Collected data entries:
━━━━━━━━━━━━━━━━━━━━━━━━━━━━━━

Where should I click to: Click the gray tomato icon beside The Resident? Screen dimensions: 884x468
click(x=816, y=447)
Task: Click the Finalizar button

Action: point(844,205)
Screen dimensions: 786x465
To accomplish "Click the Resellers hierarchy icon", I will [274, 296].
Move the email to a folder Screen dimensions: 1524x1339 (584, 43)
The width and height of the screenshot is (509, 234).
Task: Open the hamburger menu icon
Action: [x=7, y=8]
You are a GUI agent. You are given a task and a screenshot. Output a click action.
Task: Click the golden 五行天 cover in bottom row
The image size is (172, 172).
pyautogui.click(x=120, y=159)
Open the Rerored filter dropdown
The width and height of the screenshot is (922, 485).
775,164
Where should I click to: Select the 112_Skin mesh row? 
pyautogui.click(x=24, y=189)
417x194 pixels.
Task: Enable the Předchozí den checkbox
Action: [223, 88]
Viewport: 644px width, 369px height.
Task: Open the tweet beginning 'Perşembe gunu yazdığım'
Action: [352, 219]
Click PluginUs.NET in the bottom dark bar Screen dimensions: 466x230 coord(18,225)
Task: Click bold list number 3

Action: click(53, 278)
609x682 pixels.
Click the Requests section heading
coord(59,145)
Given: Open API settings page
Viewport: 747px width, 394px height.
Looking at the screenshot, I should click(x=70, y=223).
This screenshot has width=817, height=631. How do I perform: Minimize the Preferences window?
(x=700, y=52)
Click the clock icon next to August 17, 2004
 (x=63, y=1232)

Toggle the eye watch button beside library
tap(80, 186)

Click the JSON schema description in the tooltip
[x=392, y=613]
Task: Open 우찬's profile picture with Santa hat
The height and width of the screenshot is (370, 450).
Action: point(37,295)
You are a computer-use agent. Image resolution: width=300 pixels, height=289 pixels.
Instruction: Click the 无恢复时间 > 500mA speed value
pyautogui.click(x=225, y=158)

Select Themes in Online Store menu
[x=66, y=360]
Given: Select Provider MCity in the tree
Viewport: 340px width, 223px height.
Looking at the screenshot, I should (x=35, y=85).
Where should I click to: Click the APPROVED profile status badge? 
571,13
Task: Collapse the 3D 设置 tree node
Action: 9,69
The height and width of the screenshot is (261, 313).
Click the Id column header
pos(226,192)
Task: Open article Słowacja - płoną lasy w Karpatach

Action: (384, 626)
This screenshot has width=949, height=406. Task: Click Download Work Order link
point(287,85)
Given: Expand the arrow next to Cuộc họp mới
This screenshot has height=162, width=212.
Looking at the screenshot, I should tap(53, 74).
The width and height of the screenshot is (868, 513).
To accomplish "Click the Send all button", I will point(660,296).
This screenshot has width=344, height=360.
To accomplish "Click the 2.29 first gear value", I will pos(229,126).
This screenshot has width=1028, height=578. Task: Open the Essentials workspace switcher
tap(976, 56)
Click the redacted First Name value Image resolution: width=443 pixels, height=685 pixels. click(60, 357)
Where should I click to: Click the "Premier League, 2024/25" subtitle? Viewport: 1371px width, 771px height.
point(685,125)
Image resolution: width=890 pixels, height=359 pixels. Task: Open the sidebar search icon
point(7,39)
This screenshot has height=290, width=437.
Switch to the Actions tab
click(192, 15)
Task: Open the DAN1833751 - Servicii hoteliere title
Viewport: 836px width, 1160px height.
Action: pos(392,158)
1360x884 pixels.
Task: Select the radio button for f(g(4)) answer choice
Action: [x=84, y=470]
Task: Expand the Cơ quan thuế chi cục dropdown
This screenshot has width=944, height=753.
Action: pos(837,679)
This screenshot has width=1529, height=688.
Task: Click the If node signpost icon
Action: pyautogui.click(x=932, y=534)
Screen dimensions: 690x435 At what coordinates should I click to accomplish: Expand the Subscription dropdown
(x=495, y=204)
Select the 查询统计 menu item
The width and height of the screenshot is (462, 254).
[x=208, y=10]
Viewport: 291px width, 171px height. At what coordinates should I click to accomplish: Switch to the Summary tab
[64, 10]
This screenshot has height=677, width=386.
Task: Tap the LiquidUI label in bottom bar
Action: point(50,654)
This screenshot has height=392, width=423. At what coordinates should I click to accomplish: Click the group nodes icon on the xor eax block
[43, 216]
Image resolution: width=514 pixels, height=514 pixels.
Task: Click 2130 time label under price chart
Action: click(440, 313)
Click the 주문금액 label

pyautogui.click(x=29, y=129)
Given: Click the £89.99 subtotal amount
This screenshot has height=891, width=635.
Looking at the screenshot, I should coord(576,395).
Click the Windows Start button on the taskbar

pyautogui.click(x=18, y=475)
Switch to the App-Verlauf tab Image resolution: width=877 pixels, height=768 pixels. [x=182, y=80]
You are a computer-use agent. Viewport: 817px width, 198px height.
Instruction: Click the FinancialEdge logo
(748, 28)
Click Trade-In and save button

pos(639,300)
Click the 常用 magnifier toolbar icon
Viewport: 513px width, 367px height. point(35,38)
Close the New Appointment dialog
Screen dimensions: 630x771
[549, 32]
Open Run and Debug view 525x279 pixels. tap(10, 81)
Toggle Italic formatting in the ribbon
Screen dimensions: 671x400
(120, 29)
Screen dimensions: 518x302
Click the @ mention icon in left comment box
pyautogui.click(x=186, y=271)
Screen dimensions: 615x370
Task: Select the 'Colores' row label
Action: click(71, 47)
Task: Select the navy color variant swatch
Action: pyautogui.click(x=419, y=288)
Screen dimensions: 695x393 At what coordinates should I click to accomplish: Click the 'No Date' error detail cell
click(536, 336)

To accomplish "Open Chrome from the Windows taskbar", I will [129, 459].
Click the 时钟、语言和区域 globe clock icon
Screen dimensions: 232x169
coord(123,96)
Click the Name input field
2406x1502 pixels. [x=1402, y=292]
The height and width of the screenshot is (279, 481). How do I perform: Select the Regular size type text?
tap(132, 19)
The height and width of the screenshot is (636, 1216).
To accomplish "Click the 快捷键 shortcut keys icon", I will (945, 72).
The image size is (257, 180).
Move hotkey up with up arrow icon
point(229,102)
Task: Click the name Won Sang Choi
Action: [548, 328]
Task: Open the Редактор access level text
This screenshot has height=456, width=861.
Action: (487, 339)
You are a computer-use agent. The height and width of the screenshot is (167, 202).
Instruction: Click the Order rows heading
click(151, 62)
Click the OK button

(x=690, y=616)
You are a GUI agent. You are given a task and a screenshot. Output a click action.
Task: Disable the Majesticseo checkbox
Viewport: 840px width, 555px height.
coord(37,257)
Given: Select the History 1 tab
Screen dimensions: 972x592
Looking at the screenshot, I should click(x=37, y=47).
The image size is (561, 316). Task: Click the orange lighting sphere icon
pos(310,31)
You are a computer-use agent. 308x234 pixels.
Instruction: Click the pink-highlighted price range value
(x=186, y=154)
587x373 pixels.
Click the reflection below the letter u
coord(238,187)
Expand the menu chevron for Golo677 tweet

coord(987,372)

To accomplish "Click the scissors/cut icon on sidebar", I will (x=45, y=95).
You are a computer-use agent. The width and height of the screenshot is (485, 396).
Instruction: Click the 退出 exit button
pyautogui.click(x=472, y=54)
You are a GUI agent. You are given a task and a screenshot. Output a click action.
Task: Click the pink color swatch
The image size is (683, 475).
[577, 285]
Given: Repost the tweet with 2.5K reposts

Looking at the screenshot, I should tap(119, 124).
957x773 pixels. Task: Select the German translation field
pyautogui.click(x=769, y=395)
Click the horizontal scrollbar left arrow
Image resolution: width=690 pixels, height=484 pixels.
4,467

━━━━━━━━━━━━━━━━━━━━━━━━━━━━━━

Task to carry out -> Each record is to be transcribed exactly and in full.

Completed exercise ->
Where should I click to: Click the gray tomato icon beside The Resident? Screen dimensions: 884x468
click(x=816, y=447)
Task: Click the Finalizar button

Action: point(844,205)
Screen dimensions: 786x465
To accomplish "Click the Resellers hierarchy icon", I will [274, 296].
Move the email to a folder Screen dimensions: 1524x1339 (584, 43)
The width and height of the screenshot is (509, 234).
Task: Open the hamburger menu icon
Action: [x=7, y=8]
You are a GUI agent. You are given a task and a screenshot. Output a click action.
Task: Click the golden 五行天 cover in bottom row
The image size is (172, 172).
pyautogui.click(x=120, y=159)
Open the Rerored filter dropdown
The width and height of the screenshot is (922, 485).
775,164
Where should I click to: Select the 112_Skin mesh row? 
pyautogui.click(x=24, y=189)
417x194 pixels.
Task: Enable the Předchozí den checkbox
Action: [223, 88]
Viewport: 644px width, 369px height.
Task: Open the tweet beginning 'Perşembe gunu yazdığım'
Action: [352, 219]
Click PluginUs.NET in the bottom dark bar Screen dimensions: 466x230 coord(18,225)
Task: Click bold list number 3

Action: click(53, 278)
609x682 pixels.
Click the Requests section heading
coord(59,145)
Given: Open API settings page
Viewport: 747px width, 394px height.
Looking at the screenshot, I should click(x=70, y=223).
This screenshot has width=817, height=631. How do I perform: Minimize the Preferences window?
(x=700, y=52)
Click the clock icon next to August 17, 2004
 (x=63, y=1232)

Toggle the eye watch button beside library
tap(80, 186)

Click the JSON schema description in the tooltip
[x=392, y=613]
Task: Open 우찬's profile picture with Santa hat
The height and width of the screenshot is (370, 450).
Action: point(37,295)
You are a computer-use agent. Image resolution: width=300 pixels, height=289 pixels.
Instruction: Click the 无恢复时间 > 500mA speed value
pyautogui.click(x=225, y=158)

Select Themes in Online Store menu
[x=66, y=360]
Given: Select Provider MCity in the tree
Viewport: 340px width, 223px height.
Looking at the screenshot, I should (x=35, y=85).
Where should I click to: Click the APPROVED profile status badge? 
571,13
Task: Collapse the 3D 设置 tree node
Action: 9,69
The height and width of the screenshot is (261, 313).
Click the Id column header
pos(226,192)
Task: Open article Słowacja - płoną lasy w Karpatach

Action: (384, 626)
This screenshot has width=949, height=406. Task: Click Download Work Order link
point(287,85)
Given: Expand the arrow next to Cuộc họp mới
This screenshot has height=162, width=212.
Looking at the screenshot, I should tap(53, 74).
The width and height of the screenshot is (868, 513).
To accomplish "Click the Send all button", I will point(660,296).
This screenshot has width=344, height=360.
To accomplish "Click the 2.29 first gear value", I will pos(229,126).
This screenshot has width=1028, height=578. Task: Open the Essentials workspace switcher
tap(976, 56)
Click the redacted First Name value Image resolution: width=443 pixels, height=685 pixels. click(60, 357)
Where should I click to: Click the "Premier League, 2024/25" subtitle? Viewport: 1371px width, 771px height.
point(685,125)
Image resolution: width=890 pixels, height=359 pixels. Task: Open the sidebar search icon
point(7,39)
This screenshot has height=290, width=437.
Switch to the Actions tab
click(192, 15)
Task: Open the DAN1833751 - Servicii hoteliere title
Viewport: 836px width, 1160px height.
Action: pos(392,158)
1360x884 pixels.
Task: Select the radio button for f(g(4)) answer choice
Action: [x=84, y=470]
Task: Expand the Cơ quan thuế chi cục dropdown
This screenshot has width=944, height=753.
Action: pos(837,679)
This screenshot has width=1529, height=688.
Task: Click the If node signpost icon
Action: pyautogui.click(x=932, y=534)
Screen dimensions: 690x435 At what coordinates should I click to accomplish: Expand the Subscription dropdown
(x=495, y=204)
Select the 查询统计 menu item
The width and height of the screenshot is (462, 254).
[x=208, y=10]
Viewport: 291px width, 171px height. At what coordinates should I click to accomplish: Switch to the Summary tab
[64, 10]
This screenshot has height=677, width=386.
Task: Tap the LiquidUI label in bottom bar
Action: point(50,654)
This screenshot has height=392, width=423. At what coordinates should I click to accomplish: Click the group nodes icon on the xor eax block
[43, 216]
Image resolution: width=514 pixels, height=514 pixels.
Task: Click 2130 time label under price chart
Action: click(440, 313)
Click the 주문금액 label

pyautogui.click(x=29, y=129)
Given: Click the £89.99 subtotal amount
This screenshot has height=891, width=635.
Looking at the screenshot, I should coord(576,395).
Click the Windows Start button on the taskbar

pyautogui.click(x=18, y=475)
Switch to the App-Verlauf tab Image resolution: width=877 pixels, height=768 pixels. [x=182, y=80]
You are a computer-use agent. Viewport: 817px width, 198px height.
Instruction: Click the FinancialEdge logo
(748, 28)
Click Trade-In and save button

pos(639,300)
Click the 常用 magnifier toolbar icon
Viewport: 513px width, 367px height. point(35,38)
Close the New Appointment dialog
Screen dimensions: 630x771
[549, 32]
Open Run and Debug view 525x279 pixels. tap(10, 81)
Toggle Italic formatting in the ribbon
Screen dimensions: 671x400
(120, 29)
Screen dimensions: 518x302
Click the @ mention icon in left comment box
pyautogui.click(x=186, y=271)
Screen dimensions: 615x370
Task: Select the 'Colores' row label
Action: click(71, 47)
Task: Select the navy color variant swatch
Action: pyautogui.click(x=419, y=288)
Screen dimensions: 695x393 At what coordinates should I click to accomplish: Click the 'No Date' error detail cell
click(536, 336)

To accomplish "Open Chrome from the Windows taskbar", I will [129, 459].
Click the 时钟、语言和区域 globe clock icon
Screen dimensions: 232x169
coord(123,96)
Click the Name input field
2406x1502 pixels. [x=1402, y=292]
The height and width of the screenshot is (279, 481). How do I perform: Select the Regular size type text?
tap(132, 19)
The height and width of the screenshot is (636, 1216).
To accomplish "Click the 快捷键 shortcut keys icon", I will (945, 72).
The image size is (257, 180).
Move hotkey up with up arrow icon
point(229,102)
Task: Click the name Won Sang Choi
Action: [548, 328]
Task: Open the Редактор access level text
This screenshot has height=456, width=861.
Action: (487, 339)
You are a computer-use agent. The height and width of the screenshot is (167, 202).
Instruction: Click the Order rows heading
click(151, 62)
Click the OK button

(x=690, y=616)
You are a GUI agent. You are given a task and a screenshot. Output a click action.
Task: Disable the Majesticseo checkbox
Viewport: 840px width, 555px height.
coord(37,257)
Given: Select the History 1 tab
Screen dimensions: 972x592
Looking at the screenshot, I should click(x=37, y=47).
The image size is (561, 316). Task: Click the orange lighting sphere icon
pos(310,31)
You are a computer-use agent. 308x234 pixels.
Instruction: Click the pink-highlighted price range value
(x=186, y=154)
587x373 pixels.
Click the reflection below the letter u
coord(238,187)
Expand the menu chevron for Golo677 tweet

coord(987,372)

To accomplish "Click the scissors/cut icon on sidebar", I will (x=45, y=95).
You are a computer-use agent. The width and height of the screenshot is (485, 396).
Instruction: Click the 退出 exit button
pyautogui.click(x=472, y=54)
You are a GUI agent. You are given a task and a screenshot. Output a click action.
Task: Click the pink color swatch
The image size is (683, 475).
[577, 285]
Given: Repost the tweet with 2.5K reposts

Looking at the screenshot, I should tap(119, 124).
957x773 pixels. Task: Select the German translation field
pyautogui.click(x=769, y=395)
Click the horizontal scrollbar left arrow
Image resolution: width=690 pixels, height=484 pixels.
4,467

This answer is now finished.